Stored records
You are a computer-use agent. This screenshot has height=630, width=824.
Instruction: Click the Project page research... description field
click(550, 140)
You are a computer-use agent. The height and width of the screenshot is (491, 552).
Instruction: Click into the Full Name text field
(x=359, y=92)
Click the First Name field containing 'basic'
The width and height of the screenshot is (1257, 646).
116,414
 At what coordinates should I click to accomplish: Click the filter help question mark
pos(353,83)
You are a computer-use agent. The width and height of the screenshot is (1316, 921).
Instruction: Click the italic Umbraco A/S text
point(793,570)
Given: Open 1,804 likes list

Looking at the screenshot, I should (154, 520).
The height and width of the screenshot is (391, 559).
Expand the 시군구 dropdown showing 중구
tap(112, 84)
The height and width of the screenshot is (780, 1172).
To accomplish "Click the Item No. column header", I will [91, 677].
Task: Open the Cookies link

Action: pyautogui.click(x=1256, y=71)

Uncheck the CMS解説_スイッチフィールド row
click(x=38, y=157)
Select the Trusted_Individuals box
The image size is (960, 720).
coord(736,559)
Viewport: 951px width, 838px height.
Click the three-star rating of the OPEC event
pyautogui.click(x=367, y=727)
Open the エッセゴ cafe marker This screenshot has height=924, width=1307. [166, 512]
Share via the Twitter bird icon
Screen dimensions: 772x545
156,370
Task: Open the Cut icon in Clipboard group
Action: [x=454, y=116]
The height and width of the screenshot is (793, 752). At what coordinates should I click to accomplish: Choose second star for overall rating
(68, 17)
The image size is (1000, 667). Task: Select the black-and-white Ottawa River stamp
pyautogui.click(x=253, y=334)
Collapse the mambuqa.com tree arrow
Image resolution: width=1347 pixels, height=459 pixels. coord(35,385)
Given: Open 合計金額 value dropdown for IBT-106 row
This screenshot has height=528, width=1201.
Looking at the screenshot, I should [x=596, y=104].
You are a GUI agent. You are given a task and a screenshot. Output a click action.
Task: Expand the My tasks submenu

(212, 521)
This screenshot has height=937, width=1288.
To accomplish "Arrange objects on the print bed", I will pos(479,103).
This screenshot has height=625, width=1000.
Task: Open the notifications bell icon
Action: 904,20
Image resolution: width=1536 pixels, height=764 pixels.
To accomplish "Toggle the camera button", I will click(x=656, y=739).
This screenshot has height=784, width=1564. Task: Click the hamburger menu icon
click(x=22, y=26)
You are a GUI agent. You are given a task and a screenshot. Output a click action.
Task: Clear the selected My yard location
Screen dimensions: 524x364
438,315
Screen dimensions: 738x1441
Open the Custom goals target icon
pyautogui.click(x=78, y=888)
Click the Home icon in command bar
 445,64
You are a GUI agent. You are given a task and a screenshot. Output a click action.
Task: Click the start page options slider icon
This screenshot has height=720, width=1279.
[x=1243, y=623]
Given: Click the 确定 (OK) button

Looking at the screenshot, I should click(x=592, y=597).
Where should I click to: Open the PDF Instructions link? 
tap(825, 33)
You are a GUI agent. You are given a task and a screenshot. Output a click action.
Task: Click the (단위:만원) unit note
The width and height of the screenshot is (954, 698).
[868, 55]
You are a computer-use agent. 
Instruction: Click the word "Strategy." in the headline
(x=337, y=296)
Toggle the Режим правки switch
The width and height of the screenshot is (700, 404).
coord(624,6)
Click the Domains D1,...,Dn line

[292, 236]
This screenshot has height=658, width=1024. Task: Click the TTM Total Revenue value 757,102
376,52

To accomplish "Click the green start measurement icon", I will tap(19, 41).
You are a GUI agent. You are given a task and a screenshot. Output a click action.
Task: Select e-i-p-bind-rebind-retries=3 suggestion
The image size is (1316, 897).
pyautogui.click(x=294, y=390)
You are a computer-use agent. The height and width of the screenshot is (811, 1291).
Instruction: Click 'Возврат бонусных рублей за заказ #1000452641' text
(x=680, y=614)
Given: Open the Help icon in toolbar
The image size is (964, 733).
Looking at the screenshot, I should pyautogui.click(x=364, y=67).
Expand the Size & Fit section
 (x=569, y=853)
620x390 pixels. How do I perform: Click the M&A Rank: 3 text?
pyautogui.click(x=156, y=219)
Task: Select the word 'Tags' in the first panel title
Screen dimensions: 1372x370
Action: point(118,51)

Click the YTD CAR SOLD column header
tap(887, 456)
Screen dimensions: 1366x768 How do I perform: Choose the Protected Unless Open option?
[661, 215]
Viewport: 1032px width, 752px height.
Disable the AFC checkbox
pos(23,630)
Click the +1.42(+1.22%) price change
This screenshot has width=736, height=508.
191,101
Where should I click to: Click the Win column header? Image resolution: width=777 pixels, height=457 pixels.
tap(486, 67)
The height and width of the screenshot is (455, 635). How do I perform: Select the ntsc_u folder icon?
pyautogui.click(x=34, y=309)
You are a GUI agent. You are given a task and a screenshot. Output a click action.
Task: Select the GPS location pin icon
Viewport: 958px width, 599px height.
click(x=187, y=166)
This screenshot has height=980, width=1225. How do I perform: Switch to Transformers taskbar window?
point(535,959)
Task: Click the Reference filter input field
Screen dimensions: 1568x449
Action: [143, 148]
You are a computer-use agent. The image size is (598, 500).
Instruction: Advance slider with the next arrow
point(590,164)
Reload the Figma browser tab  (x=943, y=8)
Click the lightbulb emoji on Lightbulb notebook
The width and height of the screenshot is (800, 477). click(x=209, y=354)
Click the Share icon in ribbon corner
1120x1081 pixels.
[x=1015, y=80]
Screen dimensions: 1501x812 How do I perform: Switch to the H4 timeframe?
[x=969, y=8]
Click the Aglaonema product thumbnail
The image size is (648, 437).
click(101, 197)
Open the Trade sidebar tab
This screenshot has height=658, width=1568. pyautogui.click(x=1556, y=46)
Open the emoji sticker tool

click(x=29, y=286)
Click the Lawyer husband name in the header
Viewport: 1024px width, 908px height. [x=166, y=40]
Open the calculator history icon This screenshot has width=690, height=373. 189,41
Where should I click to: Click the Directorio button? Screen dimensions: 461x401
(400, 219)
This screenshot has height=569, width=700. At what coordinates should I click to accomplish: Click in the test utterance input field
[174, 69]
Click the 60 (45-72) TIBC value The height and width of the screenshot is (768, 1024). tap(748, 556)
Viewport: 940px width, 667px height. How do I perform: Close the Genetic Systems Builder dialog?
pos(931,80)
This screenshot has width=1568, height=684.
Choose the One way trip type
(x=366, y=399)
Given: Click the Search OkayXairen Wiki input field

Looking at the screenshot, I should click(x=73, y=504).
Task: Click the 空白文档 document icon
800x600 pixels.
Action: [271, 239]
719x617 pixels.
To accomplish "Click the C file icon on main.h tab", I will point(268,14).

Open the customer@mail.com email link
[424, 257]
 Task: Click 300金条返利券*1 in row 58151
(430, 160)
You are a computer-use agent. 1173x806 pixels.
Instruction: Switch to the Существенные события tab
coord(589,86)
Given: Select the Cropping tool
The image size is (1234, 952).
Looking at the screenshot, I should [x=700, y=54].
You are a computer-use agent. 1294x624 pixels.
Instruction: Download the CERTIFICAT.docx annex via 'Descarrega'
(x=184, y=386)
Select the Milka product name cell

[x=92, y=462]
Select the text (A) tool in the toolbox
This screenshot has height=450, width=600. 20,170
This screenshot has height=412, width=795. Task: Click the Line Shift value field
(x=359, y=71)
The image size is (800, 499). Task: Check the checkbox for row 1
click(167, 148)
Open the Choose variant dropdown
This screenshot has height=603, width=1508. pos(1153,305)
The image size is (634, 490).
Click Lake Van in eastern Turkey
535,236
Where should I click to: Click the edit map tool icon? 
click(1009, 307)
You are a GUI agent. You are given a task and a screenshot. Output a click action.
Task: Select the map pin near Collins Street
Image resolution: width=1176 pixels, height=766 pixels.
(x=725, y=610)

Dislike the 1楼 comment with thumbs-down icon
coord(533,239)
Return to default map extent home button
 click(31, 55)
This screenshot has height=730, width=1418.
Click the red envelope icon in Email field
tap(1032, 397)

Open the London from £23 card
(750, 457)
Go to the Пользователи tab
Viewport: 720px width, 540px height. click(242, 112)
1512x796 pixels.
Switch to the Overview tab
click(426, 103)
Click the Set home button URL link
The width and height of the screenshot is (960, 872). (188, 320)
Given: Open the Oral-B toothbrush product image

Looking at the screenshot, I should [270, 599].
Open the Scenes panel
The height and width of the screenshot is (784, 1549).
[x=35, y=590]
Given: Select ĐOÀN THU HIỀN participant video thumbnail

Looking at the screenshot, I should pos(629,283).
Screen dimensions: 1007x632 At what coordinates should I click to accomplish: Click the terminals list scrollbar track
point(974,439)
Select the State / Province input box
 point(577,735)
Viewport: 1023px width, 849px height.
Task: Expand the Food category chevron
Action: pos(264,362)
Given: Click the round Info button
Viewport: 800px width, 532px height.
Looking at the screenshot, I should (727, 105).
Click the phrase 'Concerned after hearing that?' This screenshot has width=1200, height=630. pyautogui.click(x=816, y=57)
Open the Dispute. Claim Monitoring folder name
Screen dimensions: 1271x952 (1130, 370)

TASK INSTRUCTIONS:
Wherever a line in the data above holds "panel", copy that line.

RESPONSE FOR THIS EXERCISE:
Task: Select the word 'Tags' in the first panel title
Open the Scenes panel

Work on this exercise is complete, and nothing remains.